Entre suas memórias afetivas, a comida da mãe vem à tona. O arroz integral, legumes cozidos, bardana, cenoura “refogadinha no shoyu”. Falando do mistério que era para a Isis criança o “Bolo de bolo”, que sua mãe fazia com frutas e castanhas, reencontramos Abigail.
A ascendência árabe é visível em suas feições e nos arabescos que tem tatuados no pulso e na orelha. Crescida em sítio, sua relação com a comida começa desde criança, pegando frutas e verduras da horta e do pé. Jovem, aos 17, descobriu a macrobiótica. “Pra mim a alimentação tem tudo a ver com a natureza, com a minha natureza, com a natureza humana. Cozinhar é uma alquimia. Ver a transformação das coisas. Tem esse ato de doação, de você cozinhar para outra pessoa ou mesmo para mim, me alimentar”. Ela fala dos pães que gosta de fazer e do fermento caseiro, que leva 12 longas horas pra ficar pronto e que têm a ver com o gosto por ver esse processo pelo qual o alimento passa.
Sorridente, ela mexe o feijão que cozinha seu perfume na grande panela, e que foi parar na minha e nas demais tigelas em conchas postas a quatro mãos. Assim como temos um tempo para dormir, para trabalhar, para namorar, Abigail pensa que devemos também ter um tempo para preparar o nosso alimento, ainda que a rotina seja corrida. “A cozinha é um lugar de transformação total”.
As grandes panelas, inclusive, são o símbolo do que é o cozinhar para Isis. “Eu gosto disso de ter que mexer o braço, de ter que ter um envolvimento físico, descascar mandioca, descascar abóbora”. Vê-se pelos gestos de sua mãe, mexendo a colher no caldo, da onde vem esse gosto. A filha lembra da moqueca de banana da terra, um prato que para ela remete a esse fazer. Ela fala do dendê, do colorido “bonito de ver”, que lembra festividade. Enquanto ela me contava, o imaginário cheiro do prato pairava no ar.
Mãe e filha, entre muitas outras coisas, têm em comum algo que talvez não saibam: o olhar antropológico para a comida. Seja por meio do Menina Brasileira, seja pelo modo como Isis observa as pessoas e como comem, seja pelas lembranças escritas que colhem do público que as prestigia ou pela transformação citada por Abigail. Como ela mesma disse: “o alimento mexe com a inteligência, sabe? De você querer experimentar outras coisas, sabores e isso acho que eu trouxe para a minha vida.
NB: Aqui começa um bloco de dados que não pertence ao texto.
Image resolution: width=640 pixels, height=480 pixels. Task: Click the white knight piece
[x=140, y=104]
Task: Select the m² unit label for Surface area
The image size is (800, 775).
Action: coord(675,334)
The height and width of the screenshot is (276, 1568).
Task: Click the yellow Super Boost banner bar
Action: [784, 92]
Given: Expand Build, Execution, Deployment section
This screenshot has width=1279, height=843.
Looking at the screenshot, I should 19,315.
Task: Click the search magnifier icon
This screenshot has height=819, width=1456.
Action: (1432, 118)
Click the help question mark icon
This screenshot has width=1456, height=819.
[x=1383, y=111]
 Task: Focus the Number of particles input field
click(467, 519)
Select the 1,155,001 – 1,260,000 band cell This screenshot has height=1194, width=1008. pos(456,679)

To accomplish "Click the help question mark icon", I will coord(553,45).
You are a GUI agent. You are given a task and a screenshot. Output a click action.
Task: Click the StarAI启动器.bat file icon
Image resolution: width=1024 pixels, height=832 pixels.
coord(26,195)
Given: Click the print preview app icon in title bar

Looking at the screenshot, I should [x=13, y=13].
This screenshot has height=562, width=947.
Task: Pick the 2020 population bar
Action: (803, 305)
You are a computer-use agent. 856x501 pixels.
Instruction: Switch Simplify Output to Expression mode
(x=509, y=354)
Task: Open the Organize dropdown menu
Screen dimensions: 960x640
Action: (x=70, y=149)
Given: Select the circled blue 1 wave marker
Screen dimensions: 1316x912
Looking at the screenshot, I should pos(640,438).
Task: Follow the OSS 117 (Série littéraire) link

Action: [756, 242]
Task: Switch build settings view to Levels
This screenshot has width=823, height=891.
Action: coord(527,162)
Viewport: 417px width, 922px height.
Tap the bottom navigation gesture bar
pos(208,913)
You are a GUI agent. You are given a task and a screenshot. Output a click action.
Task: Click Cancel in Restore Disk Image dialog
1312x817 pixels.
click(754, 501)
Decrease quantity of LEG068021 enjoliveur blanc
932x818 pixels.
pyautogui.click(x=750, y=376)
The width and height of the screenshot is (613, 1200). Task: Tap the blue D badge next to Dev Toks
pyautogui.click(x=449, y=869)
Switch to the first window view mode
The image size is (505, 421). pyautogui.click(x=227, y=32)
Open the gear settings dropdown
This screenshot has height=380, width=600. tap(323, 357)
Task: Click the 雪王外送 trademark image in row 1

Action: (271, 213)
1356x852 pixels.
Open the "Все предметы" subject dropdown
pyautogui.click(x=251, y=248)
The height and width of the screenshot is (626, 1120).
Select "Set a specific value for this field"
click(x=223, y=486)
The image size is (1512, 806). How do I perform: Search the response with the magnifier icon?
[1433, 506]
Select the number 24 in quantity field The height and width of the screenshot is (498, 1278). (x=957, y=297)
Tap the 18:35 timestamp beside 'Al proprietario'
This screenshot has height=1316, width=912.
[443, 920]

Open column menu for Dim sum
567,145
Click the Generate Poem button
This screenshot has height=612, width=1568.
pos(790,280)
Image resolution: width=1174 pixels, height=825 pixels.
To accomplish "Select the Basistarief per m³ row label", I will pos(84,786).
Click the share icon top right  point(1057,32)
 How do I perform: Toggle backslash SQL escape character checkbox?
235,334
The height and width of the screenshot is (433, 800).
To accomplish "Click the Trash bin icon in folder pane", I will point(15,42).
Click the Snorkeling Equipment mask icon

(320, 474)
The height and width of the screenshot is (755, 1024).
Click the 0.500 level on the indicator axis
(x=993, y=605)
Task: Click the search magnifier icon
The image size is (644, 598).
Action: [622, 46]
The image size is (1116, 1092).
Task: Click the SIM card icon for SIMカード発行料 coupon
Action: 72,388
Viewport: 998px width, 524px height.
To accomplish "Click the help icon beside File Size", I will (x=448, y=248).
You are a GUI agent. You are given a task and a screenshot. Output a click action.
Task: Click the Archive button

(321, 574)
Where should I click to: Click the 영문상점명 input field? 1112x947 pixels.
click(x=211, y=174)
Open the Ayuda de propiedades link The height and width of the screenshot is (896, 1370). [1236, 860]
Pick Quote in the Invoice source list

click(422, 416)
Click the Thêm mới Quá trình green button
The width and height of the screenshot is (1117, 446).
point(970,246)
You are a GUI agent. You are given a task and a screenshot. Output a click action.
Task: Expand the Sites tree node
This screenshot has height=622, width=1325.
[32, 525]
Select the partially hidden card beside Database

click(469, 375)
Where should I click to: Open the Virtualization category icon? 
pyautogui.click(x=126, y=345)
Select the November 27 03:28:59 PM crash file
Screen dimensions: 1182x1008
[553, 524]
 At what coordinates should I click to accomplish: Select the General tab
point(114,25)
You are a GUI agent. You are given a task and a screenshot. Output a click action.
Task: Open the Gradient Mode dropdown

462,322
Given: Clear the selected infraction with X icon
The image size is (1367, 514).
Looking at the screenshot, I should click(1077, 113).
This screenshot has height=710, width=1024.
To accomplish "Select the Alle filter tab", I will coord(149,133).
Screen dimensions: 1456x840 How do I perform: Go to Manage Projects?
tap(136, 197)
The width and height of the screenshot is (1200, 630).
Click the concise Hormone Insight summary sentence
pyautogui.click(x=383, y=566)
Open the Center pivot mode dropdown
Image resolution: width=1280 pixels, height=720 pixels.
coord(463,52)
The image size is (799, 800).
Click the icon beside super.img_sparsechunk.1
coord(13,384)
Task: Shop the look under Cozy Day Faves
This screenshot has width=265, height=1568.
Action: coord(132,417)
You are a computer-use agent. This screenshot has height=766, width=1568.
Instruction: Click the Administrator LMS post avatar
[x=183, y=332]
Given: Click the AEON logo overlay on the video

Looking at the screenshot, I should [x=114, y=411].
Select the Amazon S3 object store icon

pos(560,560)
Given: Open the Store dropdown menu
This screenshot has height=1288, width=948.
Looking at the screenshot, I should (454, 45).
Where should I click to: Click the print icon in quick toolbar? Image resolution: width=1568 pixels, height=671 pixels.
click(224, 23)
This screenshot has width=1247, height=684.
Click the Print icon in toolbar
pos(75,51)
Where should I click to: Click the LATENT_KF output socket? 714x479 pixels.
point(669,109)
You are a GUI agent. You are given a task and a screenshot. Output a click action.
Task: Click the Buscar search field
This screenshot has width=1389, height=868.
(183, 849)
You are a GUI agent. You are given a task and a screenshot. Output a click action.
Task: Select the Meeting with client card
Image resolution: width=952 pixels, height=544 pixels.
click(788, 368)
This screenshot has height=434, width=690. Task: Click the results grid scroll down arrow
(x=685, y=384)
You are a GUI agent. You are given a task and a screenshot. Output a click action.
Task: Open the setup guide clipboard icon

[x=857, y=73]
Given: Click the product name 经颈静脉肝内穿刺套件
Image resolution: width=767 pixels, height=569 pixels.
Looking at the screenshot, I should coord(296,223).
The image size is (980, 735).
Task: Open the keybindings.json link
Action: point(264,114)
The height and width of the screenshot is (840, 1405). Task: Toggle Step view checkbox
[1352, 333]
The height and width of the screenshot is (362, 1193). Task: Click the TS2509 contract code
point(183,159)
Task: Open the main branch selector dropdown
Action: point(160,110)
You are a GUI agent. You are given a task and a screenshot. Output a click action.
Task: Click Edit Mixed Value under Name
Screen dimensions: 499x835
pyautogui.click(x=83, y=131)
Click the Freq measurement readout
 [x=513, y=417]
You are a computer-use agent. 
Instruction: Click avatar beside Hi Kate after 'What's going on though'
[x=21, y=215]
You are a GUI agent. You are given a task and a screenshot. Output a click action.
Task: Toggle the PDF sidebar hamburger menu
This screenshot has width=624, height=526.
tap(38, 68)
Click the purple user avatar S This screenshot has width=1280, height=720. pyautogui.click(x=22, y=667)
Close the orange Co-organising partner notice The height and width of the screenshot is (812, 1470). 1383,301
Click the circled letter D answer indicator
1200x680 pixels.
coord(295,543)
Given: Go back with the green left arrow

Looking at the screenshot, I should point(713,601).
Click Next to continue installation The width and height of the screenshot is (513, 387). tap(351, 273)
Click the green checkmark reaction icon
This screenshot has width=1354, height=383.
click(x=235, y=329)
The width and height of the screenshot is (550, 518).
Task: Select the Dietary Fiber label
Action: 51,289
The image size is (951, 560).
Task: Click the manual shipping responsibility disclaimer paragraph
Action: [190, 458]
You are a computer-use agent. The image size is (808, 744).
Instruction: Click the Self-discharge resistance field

De não querer ser sempre a mesma pessoa, fazer as mesmas coisas”. Um simples arroz branco ou uma moqueca de banana da terra pode dizer muito sobre o que somos. É preparando-os que podemos descobrir o que em nós se transforma quando a água começa a ferver.
Por Sofia Calabria, Editora web do Sesc São José dos Campos.